• _EXTRAIT DU DOCUMENT_
Une pétition a été lancée ces dernières semaines pour "sauver l'âme" du Muséum d'Histoire Naturelle de Rouen. Un projet de rénovation architecturale et muséographique prévoit en effet de réunir les deux musées emblématiques de la rue Beauvoisine, le musée des Antiquités et le Muséum d'Histoire Naturelle dans une même entité. Un sacrilège pour les amoureux du site.
Tous les Rouennais ont des souvenirs associés au Muséum d'Histoire Naturelle, pour l'avoir un jour visité en famille ou dans un cadre scolaire. Ses escaliers en bois en colimaçon, ses vitrines vieillottes dans lesquels un ours polaire ou un lynx empaillé vous lance un regard torve, ses étranges bocaux garnis de fœtus indéterminés nageant dans le formol...Et cette odeur d'encaustique caractéristique des vieux parquets du 17ème, craquants sous les pas.

• _CONSIGNE_
Pour chaque affirmation, dites par oui ou non si elle concorde avec le texte sur le Muséum d'Histoire Naturelle de Rouen, en citant mot pour mot les termes qui tranchent. 1. Le projet prévoit de réunir le musée des Antiquités et le Muséum d'Histoire Naturelle dans une même entité. 2. Les escaliers du Muséum sont en pierre. 3. Les vieux parquets du Muséum datent du 19e siècle. Appuyez-vous uniquement sur le texte.

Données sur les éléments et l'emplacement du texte
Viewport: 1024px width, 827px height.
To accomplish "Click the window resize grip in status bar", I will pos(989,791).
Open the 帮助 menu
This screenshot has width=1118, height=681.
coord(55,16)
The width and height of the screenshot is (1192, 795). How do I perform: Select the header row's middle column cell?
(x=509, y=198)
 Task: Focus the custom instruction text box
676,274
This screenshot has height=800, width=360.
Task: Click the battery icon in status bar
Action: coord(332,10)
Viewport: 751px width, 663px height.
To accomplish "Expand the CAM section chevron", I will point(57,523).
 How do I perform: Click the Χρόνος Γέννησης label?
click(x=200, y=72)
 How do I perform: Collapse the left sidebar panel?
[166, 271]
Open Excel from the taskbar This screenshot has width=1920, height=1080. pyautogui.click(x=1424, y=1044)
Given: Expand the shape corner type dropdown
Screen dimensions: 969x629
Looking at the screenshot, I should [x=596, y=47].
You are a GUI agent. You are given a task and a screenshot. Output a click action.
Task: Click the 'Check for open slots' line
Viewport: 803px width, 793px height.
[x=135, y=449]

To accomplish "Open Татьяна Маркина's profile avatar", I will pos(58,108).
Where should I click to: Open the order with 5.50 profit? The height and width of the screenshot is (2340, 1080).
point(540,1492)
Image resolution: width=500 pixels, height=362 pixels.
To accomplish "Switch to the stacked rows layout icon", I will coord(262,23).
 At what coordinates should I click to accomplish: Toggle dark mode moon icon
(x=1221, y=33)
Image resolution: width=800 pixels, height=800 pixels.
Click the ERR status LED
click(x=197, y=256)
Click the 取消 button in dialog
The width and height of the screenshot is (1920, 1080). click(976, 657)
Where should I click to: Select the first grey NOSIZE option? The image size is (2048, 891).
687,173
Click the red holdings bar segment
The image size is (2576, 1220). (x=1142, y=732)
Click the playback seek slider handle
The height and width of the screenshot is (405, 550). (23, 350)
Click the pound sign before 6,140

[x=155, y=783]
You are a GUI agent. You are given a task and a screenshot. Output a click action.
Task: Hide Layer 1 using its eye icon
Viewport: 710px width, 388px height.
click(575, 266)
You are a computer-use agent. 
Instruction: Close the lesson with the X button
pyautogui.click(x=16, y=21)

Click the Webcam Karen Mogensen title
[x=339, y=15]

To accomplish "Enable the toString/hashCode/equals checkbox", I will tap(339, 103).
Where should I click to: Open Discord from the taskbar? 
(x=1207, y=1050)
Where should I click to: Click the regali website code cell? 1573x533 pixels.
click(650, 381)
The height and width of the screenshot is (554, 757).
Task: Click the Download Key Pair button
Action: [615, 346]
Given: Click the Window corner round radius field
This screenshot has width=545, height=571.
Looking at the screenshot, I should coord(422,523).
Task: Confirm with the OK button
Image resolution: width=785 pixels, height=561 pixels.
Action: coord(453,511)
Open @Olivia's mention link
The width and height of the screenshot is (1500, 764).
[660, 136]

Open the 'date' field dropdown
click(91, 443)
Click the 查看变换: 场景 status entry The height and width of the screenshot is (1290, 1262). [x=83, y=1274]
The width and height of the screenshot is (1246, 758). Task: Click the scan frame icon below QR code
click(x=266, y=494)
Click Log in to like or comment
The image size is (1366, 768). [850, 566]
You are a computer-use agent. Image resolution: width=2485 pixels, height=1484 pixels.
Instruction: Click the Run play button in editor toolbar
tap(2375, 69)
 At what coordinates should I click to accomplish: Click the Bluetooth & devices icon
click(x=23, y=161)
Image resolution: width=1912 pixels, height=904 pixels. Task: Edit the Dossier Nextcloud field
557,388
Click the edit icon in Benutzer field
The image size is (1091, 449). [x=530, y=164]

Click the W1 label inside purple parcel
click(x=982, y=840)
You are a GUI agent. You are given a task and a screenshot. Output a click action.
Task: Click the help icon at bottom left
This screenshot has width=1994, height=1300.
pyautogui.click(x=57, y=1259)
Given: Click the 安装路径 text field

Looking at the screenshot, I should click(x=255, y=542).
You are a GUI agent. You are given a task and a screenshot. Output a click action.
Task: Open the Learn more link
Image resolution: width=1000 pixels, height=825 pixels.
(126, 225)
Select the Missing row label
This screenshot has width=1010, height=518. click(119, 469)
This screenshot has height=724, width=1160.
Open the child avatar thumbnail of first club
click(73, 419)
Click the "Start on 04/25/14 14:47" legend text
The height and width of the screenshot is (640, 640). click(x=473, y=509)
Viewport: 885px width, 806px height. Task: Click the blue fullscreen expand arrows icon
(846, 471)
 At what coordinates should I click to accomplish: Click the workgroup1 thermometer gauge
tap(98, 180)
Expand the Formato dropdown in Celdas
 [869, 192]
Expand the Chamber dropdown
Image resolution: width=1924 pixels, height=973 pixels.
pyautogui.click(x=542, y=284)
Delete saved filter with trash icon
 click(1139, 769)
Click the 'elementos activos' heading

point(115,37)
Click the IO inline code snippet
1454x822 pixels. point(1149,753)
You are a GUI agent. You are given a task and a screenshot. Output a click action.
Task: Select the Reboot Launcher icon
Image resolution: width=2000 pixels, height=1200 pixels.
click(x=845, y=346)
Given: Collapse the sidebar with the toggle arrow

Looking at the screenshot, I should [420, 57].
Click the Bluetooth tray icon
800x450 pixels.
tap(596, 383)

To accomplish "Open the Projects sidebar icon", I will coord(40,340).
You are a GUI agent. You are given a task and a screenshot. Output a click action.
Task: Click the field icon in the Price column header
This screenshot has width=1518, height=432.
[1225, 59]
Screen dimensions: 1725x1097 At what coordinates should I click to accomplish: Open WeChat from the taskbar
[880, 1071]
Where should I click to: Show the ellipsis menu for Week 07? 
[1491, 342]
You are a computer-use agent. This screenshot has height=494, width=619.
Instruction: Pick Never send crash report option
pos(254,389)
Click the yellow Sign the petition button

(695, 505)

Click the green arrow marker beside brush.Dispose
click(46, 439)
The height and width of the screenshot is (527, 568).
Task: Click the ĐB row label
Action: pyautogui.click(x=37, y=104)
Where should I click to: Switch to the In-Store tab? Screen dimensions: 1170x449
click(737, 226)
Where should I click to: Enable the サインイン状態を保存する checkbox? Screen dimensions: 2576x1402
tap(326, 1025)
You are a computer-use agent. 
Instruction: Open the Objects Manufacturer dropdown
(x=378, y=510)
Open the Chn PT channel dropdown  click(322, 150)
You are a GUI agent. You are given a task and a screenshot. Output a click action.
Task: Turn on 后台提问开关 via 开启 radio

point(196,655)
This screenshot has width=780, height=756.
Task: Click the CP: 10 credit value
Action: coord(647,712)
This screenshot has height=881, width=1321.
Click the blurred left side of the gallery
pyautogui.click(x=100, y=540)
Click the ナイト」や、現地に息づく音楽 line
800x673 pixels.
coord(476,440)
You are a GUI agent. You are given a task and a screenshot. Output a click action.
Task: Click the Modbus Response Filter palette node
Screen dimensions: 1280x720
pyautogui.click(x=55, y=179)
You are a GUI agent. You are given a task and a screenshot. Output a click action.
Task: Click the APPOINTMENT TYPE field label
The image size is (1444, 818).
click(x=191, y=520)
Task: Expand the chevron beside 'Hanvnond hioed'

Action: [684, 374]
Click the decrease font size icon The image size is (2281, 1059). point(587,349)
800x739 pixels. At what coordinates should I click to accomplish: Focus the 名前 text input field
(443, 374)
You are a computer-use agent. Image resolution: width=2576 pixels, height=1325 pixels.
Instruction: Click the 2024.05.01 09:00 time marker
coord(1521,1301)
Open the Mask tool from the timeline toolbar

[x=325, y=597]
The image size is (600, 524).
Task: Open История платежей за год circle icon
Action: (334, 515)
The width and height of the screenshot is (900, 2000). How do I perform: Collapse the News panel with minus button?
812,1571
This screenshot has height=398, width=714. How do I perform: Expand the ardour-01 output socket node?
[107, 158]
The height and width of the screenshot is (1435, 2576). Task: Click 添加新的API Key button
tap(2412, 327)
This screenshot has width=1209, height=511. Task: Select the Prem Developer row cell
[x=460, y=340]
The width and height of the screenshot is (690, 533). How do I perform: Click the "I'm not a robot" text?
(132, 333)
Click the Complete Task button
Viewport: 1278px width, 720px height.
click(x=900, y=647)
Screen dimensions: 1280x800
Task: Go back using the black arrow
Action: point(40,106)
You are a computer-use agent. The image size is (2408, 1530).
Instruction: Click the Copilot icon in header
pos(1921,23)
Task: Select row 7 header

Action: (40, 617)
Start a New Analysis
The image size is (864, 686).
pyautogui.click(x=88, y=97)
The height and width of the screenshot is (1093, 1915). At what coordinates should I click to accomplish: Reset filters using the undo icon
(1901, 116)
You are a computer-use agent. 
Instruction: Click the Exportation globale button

• _RÉPONSE RÉDIGÉE_
1. Oui : « réunir les deux musées emblématiques de la rue Beauvoisine, le musée des Antiquités et le Muséum d'Histoire Naturelle dans une même entité ».
2. Non : « Ses escaliers en bois en colimaçon ».
3. Non : « vieux parquets du 17ème ».